When Standing Up Means Something (Even If It's Complicated)
There’s been quite a bit of chatter online lately about Anthropic’s decision not to renew their partnership with certain government agencies, and honestly, it’s given me a lot to think about during my morning brew this week.
The thing that strikes me most is how quick we are to either completely lionise or utterly condemn companies when they make these kinds of decisions. I’ve been reading through various discussions, and it’s fascinating how polarised people are. Some are celebrating Anthropic as heroes standing up to power, while others are pointing out their existing contracts with companies like Palantir and saying it’s all performative nonsense.
Here’s the thing though – and this is where I get a bit ranty – demanding perfect moral purity before we acknowledge any positive action is exactly how we end up with no one drawing any lines at all. Someone made a good point that you don’t need clean hands to draw a line in the sand. And they’re right. If we only celebrate ethical stands from companies with spotless records, we’ll be waiting forever. There are no spotless companies in tech. Hell, there are no spotless companies period.
Look, I’m not naive. I know Anthropic has defence contracts. I know they’re a for-profit company trying to navigate an incredibly complex landscape of government relationships, investor expectations, and actual AI safety concerns. But here’s what matters: they risked their supply chain to make this decision. In an environment where most tech companies are falling over themselves to court government contracts regardless of the administration, that actually means something.
The cynic in me – and there’s plenty of that after twenty-something years in IT – wants to question their motives. Maybe it’s just good PR. Maybe they’ve done the calculations and decided this stance will win them more customers than it loses them in government contracts. But you know what? Even if that’s true, it still creates an incentive structure where companies benefit from taking ethical stands. That’s not nothing.

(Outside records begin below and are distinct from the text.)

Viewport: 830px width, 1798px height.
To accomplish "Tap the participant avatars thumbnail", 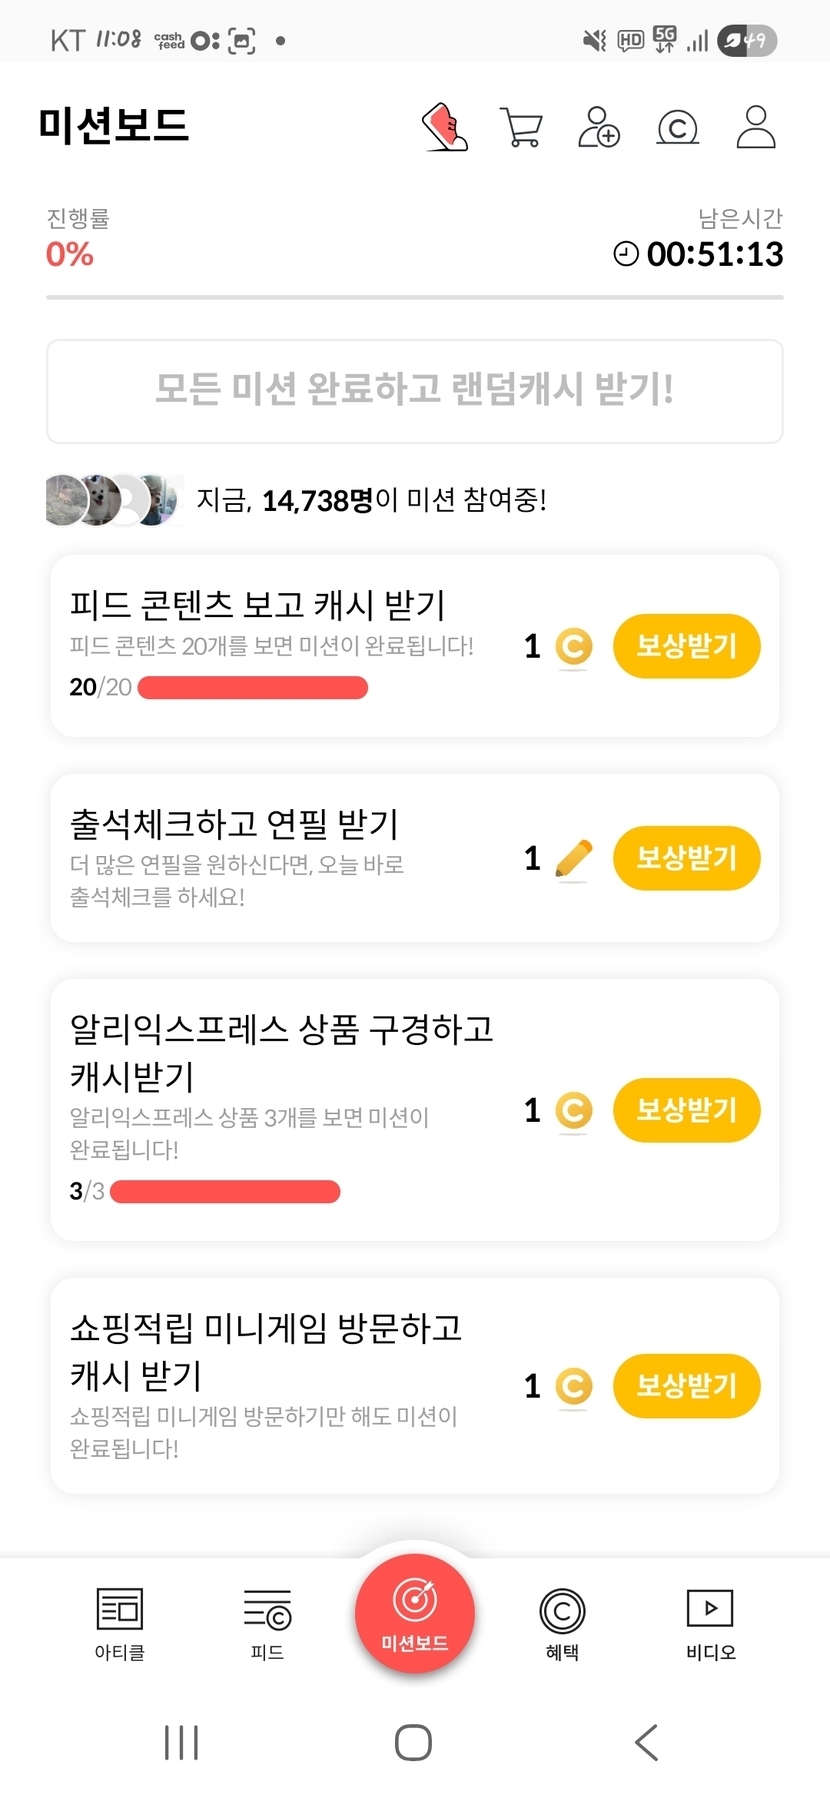I will tap(113, 500).
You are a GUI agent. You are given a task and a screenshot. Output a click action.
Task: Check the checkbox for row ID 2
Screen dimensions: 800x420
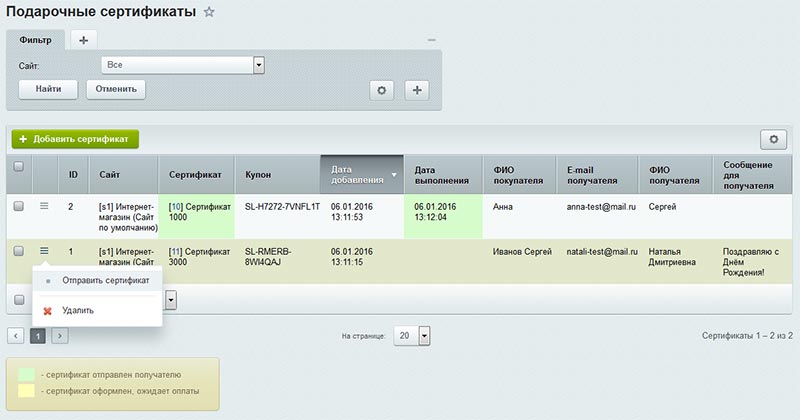click(18, 206)
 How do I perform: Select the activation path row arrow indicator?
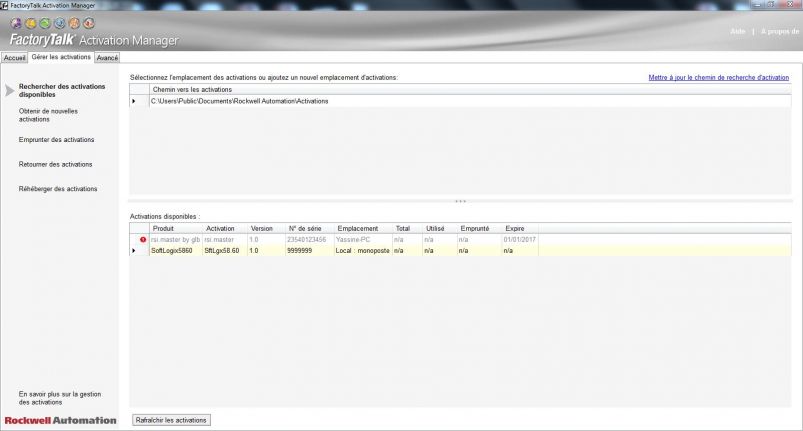(x=134, y=101)
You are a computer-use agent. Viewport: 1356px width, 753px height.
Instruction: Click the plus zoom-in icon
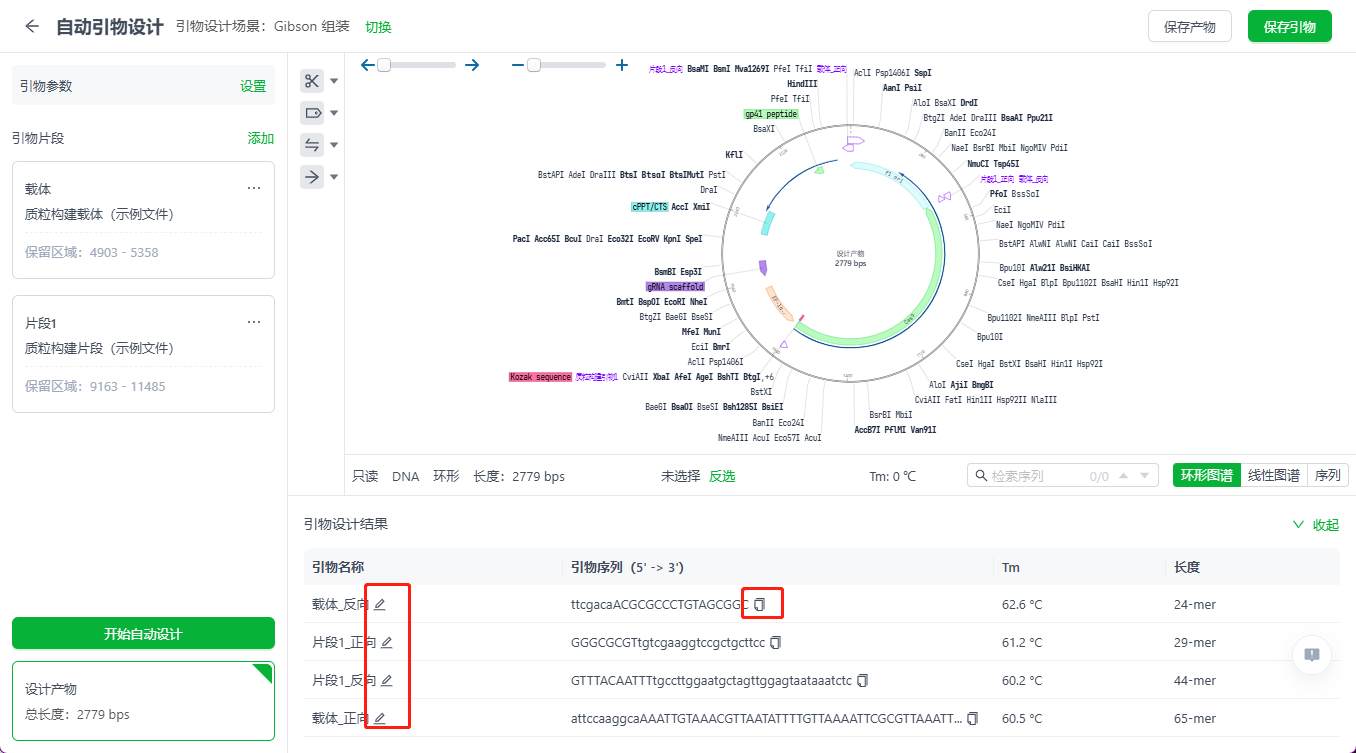(x=622, y=65)
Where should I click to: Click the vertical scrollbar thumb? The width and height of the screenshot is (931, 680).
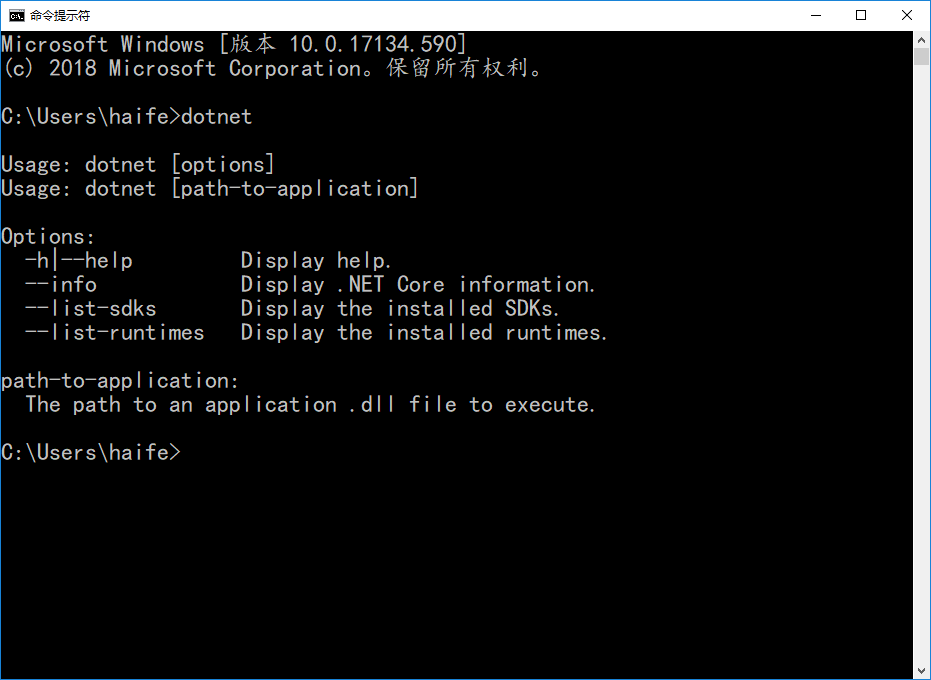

What really frustrates me is seeing people dismiss this entirely because it’s not perfect. Someone mentioned that Anthropic has worked on defence projects involving Iran. Yes, and that’s concerning. But there’s a world of difference between assisting with targeted military operations (where humans make the final calls) and domestic mass surveillance or fully automated weapons systems. The nuance matters here.
I’ve been a Claude subscriber for over a year now, and I’ll be honest – the usage limits have been increasingly annoying. There are times I’ve had to supplement with other services just to get my work done. But watching this unfold, seeing a company actually willing to risk something for a stated principle… it makes me more inclined to stick with them, even when I’m frustrated about hitting my token limit mid-week.
The contrast with other major AI companies is stark. We’ve seen how quickly principles can evaporate when there’s government pressure or lucrative contracts on the table. So when a company does push back, even imperfectly, even with mixed motives, even while maintaining other controversial partnerships – it deserves recognition.
This isn’t about putting Anthropic on a pedestal. They’re not saints. But they’ve demonstrated that there are some lines they won’t cross, at least not right now, at least not publicly. In the current climate, where we’re watching democratic norms get stress-tested daily, that matters more than we might want to admit.
The real test will be whether they maintain this stance when the pressure increases. Talk is cheap, and so are one-off decisions. Consistency over time – that’s what will separate genuine ethical commitment from clever marketing. But we won’t know unless we give them the space to prove it, rather than dismissing it out of hand because they’re not perfect.
Maybe I’m being too generous. Maybe in six months I’ll be writing a post about how disappointed I am that they caved. But right now, I’d rather live in a world where we acknowledge when companies take any ethical stand, however imperfect, than one where we create such impossible standards that no company even bothers trying.
At the end of the day, we get the corporate behaviour we incentivise. If we only criticise and never acknowledge, we shouldn’t be surprised when companies decide ethical considerations aren’t worth the trouble.